O triunfo de uns poucos fez surgir dolorosas dificuldades que não deixaram indiferente a consciência e a acção de muitos cristãos. Como consequência, surgiram as obras de assistência por parte das Conferências de S. Vicente de Paulo (1883), as Reuniões de Operários da Sociedade de S. Francisco Xavier (1840), a Sociedade Salesiana (1859) e os Irmãos das Escolas cristãs que vieram a organizar o núcleo fundador do sindicalismo cristão (1877). No séc. XIX foi manifesto o contacto da Igreja com as realidades da discriminação e da pobreza, quer indo às raízes, quer apontando soluções para os problemas surgidos, principalmente no mundo do operariado. Surgiu a doutrina Social da Igreja, principalmente com o Papa Leão XIII, com tal força que, até aos nossos dias, todos os seus sucessores sentem necessidade de lhe dar continuidade, na fidelidade ao Evangelho e procurando responder aos novos e constantes desafios.

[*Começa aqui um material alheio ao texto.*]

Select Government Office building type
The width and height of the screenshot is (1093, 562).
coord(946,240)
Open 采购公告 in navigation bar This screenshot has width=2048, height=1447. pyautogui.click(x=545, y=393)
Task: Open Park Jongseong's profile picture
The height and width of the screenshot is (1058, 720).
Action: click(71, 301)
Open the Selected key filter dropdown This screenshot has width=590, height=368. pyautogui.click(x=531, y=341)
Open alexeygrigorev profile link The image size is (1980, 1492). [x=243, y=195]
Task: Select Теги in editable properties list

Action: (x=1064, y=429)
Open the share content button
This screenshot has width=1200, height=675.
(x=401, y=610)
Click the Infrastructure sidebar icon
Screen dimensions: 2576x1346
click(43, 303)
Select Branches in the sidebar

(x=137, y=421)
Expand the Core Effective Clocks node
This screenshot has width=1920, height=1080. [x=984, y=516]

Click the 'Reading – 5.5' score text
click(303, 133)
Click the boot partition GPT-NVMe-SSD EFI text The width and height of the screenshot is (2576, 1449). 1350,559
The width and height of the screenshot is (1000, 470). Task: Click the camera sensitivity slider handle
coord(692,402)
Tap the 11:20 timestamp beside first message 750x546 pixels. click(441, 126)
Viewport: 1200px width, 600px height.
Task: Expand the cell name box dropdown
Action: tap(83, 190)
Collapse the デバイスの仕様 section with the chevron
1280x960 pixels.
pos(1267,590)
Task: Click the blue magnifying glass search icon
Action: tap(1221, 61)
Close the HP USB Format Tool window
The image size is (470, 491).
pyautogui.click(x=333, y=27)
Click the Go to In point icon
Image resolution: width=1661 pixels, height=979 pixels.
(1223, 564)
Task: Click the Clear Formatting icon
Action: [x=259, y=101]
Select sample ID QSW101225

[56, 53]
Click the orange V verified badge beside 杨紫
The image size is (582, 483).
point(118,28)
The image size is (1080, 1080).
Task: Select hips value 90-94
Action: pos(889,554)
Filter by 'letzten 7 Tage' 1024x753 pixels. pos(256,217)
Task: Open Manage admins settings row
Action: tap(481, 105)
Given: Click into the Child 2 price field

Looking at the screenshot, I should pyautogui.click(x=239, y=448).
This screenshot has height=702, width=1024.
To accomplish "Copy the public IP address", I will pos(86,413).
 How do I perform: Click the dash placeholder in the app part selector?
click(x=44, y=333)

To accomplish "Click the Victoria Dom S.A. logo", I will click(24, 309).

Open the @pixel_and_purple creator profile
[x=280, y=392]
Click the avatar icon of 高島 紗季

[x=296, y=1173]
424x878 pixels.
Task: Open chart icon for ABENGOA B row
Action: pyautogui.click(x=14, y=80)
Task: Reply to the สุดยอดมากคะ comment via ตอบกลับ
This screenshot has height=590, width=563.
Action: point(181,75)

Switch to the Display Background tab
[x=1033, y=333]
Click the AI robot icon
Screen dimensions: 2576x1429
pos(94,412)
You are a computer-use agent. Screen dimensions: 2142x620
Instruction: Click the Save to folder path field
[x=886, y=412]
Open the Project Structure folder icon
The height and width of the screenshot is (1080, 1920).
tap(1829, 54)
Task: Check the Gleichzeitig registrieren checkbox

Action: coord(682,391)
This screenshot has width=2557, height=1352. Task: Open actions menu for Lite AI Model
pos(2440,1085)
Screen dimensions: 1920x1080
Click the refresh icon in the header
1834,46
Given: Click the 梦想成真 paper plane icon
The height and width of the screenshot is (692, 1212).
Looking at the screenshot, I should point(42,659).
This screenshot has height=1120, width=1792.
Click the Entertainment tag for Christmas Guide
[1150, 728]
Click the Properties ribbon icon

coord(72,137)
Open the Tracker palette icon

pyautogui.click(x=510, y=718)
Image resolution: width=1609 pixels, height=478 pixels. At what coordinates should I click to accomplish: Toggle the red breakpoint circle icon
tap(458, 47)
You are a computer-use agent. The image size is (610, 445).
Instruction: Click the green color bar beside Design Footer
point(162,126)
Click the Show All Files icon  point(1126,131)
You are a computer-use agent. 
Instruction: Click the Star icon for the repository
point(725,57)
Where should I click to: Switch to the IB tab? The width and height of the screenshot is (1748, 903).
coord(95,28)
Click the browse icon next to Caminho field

Conflitos internacionais (séc. XX)

Foi notável a acção humanitária da Igreja durante a I Guerra Mundial (1914-1918), preocupada com a troca dos feridos e a assistência religiosa dos capelães militares, entre eles, aquele que foi bispo de Beja e é conhecido como o “bispo-soldado”, D. José do Patrocínio Dias. Muitos foram os apelos à paz, por parte de Bento XV e, na II Guerra Mundial (1939-1945) estes apelos continuaram, juntamente com o repúdio dos horrores cometidos: “A execução das medidas de deportação que procedem atualmente contra os judeus dá lugar a cenas tão dolorosas que temos o imperioso dever de elevar o protesto da nossa consciência. Assistimos a uma dispersão cruel das famílias onde nada é poupado: nem a idade, nem a fraqueza, nem a doença. Aperta-se-nos o coração ao pensarmos nos maus-tratos infligidos a milhares de seres humanos e mais ainda se pensarmos nos que não podemos prever” (Cardeal Pedro Gerlier, Bispo de Lião).

Em Tempos de Coronavírus - 19

Neste momento, a acção da Igreja não pode ser diferente! É preciso que a humanidade continue a contar com o testemunho da “família de Deus”. O Papa Francisco, desde o início do seu Pontificado não cessa de apelar para que a Igreja continue a ser uma presença viva do amor de Deus junto dos mais pobres.

Em Portugal, a Igreja compreendeu rapidamente a gravidade do problema, causado pelo COVID -19, mesmo antes de ser considerado uma pandemia e tomou a decisão dolorosa de suspender a própria celebração comunitária da Eucaristia. É impressionante como os nossos bispos, sacerdotes e o povo de Deus em geral têm rapidamente reagido diante da batalha que se trava contra este vírus. Continuemos assim porque Deus sabe que pode contar connosco e com sua Igreja.